[Opening Provided records section]

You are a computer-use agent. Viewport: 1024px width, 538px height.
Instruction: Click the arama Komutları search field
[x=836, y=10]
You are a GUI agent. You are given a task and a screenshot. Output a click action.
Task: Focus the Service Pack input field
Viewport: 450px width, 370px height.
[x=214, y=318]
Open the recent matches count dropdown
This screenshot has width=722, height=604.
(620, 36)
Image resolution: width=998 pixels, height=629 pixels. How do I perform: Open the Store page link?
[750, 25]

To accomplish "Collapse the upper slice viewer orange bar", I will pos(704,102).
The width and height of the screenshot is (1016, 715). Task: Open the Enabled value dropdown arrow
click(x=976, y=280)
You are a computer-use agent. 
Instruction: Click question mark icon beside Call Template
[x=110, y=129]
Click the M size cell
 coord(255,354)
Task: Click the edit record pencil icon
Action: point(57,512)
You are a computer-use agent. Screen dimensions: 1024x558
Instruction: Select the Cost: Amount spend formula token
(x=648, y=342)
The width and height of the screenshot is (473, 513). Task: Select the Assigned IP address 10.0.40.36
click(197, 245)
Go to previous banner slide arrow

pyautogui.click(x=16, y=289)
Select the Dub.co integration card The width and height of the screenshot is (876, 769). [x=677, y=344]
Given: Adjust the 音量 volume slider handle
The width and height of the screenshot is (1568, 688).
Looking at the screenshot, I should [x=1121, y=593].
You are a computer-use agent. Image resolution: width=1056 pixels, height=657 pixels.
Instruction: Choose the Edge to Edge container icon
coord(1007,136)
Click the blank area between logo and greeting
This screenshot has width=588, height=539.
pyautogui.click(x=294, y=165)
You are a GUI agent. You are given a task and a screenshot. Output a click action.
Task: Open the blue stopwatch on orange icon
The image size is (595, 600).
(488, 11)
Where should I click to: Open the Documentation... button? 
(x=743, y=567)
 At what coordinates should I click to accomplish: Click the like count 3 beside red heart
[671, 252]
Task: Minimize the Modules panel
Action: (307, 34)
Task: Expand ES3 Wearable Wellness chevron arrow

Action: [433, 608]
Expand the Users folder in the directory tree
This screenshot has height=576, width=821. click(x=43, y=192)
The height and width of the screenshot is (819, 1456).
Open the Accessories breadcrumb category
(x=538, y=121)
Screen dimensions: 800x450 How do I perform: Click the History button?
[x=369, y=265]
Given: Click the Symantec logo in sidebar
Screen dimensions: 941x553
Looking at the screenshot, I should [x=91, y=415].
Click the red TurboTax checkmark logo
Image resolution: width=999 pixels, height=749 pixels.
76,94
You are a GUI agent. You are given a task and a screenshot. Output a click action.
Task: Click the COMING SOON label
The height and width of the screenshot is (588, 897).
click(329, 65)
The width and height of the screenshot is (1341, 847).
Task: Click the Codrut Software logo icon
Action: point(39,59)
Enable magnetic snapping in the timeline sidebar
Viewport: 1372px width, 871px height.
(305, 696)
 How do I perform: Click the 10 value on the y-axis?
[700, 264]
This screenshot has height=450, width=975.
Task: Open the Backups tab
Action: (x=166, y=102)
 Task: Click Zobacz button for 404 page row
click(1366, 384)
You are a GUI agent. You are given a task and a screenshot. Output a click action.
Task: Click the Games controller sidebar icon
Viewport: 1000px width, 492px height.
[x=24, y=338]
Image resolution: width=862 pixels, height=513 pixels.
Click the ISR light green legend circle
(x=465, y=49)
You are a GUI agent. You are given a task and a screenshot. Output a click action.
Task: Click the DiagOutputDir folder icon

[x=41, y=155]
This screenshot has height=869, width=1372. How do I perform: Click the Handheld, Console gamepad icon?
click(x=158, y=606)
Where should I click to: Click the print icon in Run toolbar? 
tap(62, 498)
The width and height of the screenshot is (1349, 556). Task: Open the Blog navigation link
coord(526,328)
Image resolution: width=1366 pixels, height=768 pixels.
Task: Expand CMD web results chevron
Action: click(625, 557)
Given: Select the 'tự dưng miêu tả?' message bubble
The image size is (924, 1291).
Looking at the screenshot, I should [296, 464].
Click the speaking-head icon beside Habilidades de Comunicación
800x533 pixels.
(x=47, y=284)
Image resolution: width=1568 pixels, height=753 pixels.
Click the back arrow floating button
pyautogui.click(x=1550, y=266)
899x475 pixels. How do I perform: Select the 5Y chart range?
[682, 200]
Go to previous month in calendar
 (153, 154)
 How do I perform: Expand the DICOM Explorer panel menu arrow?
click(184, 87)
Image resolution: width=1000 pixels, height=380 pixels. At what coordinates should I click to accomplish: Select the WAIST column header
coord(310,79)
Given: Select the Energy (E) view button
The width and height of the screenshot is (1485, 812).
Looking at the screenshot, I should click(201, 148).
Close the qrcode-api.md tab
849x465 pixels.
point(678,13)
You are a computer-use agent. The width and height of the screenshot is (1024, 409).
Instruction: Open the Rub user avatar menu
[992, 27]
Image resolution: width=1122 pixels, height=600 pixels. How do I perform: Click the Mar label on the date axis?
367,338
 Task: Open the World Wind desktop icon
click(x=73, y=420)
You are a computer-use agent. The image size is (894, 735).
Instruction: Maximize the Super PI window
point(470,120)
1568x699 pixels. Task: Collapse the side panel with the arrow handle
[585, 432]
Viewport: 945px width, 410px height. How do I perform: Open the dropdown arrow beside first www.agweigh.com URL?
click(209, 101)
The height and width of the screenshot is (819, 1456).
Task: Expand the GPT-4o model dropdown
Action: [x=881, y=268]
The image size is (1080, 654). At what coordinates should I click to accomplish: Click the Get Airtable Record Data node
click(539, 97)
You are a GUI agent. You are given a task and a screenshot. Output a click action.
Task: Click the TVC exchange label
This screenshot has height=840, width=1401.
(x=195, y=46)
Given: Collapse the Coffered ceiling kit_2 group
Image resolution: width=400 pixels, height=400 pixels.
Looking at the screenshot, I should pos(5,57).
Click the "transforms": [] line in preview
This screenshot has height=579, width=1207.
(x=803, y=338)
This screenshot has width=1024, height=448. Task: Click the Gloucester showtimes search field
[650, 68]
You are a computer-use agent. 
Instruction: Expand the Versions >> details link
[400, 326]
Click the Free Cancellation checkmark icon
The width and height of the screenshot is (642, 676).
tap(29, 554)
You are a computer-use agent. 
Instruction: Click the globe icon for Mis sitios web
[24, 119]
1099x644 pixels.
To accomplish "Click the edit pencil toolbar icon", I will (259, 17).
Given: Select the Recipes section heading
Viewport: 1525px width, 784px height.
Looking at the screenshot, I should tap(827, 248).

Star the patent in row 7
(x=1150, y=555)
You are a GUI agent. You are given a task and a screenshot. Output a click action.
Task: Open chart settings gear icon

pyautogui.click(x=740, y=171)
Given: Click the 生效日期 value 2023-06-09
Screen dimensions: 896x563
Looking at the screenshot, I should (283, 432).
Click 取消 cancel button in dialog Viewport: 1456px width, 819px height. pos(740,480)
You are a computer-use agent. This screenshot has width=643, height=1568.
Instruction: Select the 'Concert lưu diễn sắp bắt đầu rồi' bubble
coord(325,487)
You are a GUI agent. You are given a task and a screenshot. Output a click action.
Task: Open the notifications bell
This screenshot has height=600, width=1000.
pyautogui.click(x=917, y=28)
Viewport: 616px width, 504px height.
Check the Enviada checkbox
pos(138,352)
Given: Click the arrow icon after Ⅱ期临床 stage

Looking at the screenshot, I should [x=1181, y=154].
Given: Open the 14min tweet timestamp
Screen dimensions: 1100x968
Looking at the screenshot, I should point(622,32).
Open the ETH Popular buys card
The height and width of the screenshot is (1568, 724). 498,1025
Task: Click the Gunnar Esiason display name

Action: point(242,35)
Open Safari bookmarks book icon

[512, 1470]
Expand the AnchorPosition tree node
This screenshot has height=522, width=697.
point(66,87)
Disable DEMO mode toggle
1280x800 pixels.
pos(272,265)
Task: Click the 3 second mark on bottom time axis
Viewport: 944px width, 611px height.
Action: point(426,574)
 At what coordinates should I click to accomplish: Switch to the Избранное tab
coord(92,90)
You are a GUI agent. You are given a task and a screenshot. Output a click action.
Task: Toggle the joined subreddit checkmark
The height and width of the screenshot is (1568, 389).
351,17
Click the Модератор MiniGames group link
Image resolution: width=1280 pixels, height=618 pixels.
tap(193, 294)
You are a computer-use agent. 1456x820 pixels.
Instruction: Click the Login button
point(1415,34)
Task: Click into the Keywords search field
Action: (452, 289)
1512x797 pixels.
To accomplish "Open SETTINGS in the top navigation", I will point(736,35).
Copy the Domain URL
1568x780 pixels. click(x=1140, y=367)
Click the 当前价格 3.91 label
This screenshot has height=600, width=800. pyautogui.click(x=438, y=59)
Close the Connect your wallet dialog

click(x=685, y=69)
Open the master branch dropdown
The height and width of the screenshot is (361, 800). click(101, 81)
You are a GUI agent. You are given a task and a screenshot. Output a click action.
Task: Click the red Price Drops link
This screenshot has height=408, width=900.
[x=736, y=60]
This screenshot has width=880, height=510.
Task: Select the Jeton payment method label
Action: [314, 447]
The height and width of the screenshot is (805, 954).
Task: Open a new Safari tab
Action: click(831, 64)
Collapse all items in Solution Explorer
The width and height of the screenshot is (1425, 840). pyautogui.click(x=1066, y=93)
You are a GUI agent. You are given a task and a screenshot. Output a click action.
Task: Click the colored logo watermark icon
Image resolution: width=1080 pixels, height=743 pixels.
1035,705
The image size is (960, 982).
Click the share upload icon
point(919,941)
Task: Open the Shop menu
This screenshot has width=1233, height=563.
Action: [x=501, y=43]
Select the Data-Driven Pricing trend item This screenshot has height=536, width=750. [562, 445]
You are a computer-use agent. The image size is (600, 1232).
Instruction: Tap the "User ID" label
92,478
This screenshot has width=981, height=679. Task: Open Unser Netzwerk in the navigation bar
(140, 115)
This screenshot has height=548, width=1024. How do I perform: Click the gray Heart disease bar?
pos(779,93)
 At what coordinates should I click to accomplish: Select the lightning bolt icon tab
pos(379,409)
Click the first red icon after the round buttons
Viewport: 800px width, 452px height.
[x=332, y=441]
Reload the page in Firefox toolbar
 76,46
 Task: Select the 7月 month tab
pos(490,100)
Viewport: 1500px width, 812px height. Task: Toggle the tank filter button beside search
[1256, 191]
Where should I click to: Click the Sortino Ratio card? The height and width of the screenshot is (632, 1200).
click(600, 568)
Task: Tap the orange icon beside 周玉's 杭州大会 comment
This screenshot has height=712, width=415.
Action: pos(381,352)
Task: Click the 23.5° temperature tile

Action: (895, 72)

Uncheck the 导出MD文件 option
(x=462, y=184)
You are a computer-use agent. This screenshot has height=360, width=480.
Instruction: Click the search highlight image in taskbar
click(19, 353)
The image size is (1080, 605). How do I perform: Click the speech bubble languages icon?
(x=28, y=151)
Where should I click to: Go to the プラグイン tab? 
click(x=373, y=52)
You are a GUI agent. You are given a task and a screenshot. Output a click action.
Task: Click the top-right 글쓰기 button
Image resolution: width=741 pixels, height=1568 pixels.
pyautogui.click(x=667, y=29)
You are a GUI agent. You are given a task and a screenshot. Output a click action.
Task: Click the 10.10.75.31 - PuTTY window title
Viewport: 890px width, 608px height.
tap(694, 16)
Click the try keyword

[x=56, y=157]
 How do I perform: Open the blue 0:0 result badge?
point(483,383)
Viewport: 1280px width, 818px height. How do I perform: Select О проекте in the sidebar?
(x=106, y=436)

[Closing Provided records section]

- Problem -
Could you print the lines above, exactly as written, from the line containing "This screenshot has height=712, width=415." through the final one?

- Task output -
This screenshot has height=712, width=415.
Action: pos(381,352)
Task: Click the 23.5° temperature tile

Action: (895, 72)

Uncheck the 导出MD文件 option
(x=462, y=184)
You are a computer-use agent. This screenshot has height=360, width=480.
Instruction: Click the search highlight image in taskbar
click(19, 353)
The image size is (1080, 605). How do I perform: Click the speech bubble languages icon?
(x=28, y=151)
Where should I click to: Go to the プラグイン tab? 
click(x=373, y=52)
You are a GUI agent. You are given a task and a screenshot. Output a click action.
Task: Click the top-right 글쓰기 button
Image resolution: width=741 pixels, height=1568 pixels.
pyautogui.click(x=667, y=29)
You are a GUI agent. You are given a task and a screenshot. Output a click action.
Task: Click the 10.10.75.31 - PuTTY window title
Viewport: 890px width, 608px height.
tap(694, 16)
Click the try keyword

[x=56, y=157]
 How do I perform: Open the blue 0:0 result badge?
point(483,383)
Viewport: 1280px width, 818px height. How do I perform: Select О проекте in the sidebar?
(x=106, y=436)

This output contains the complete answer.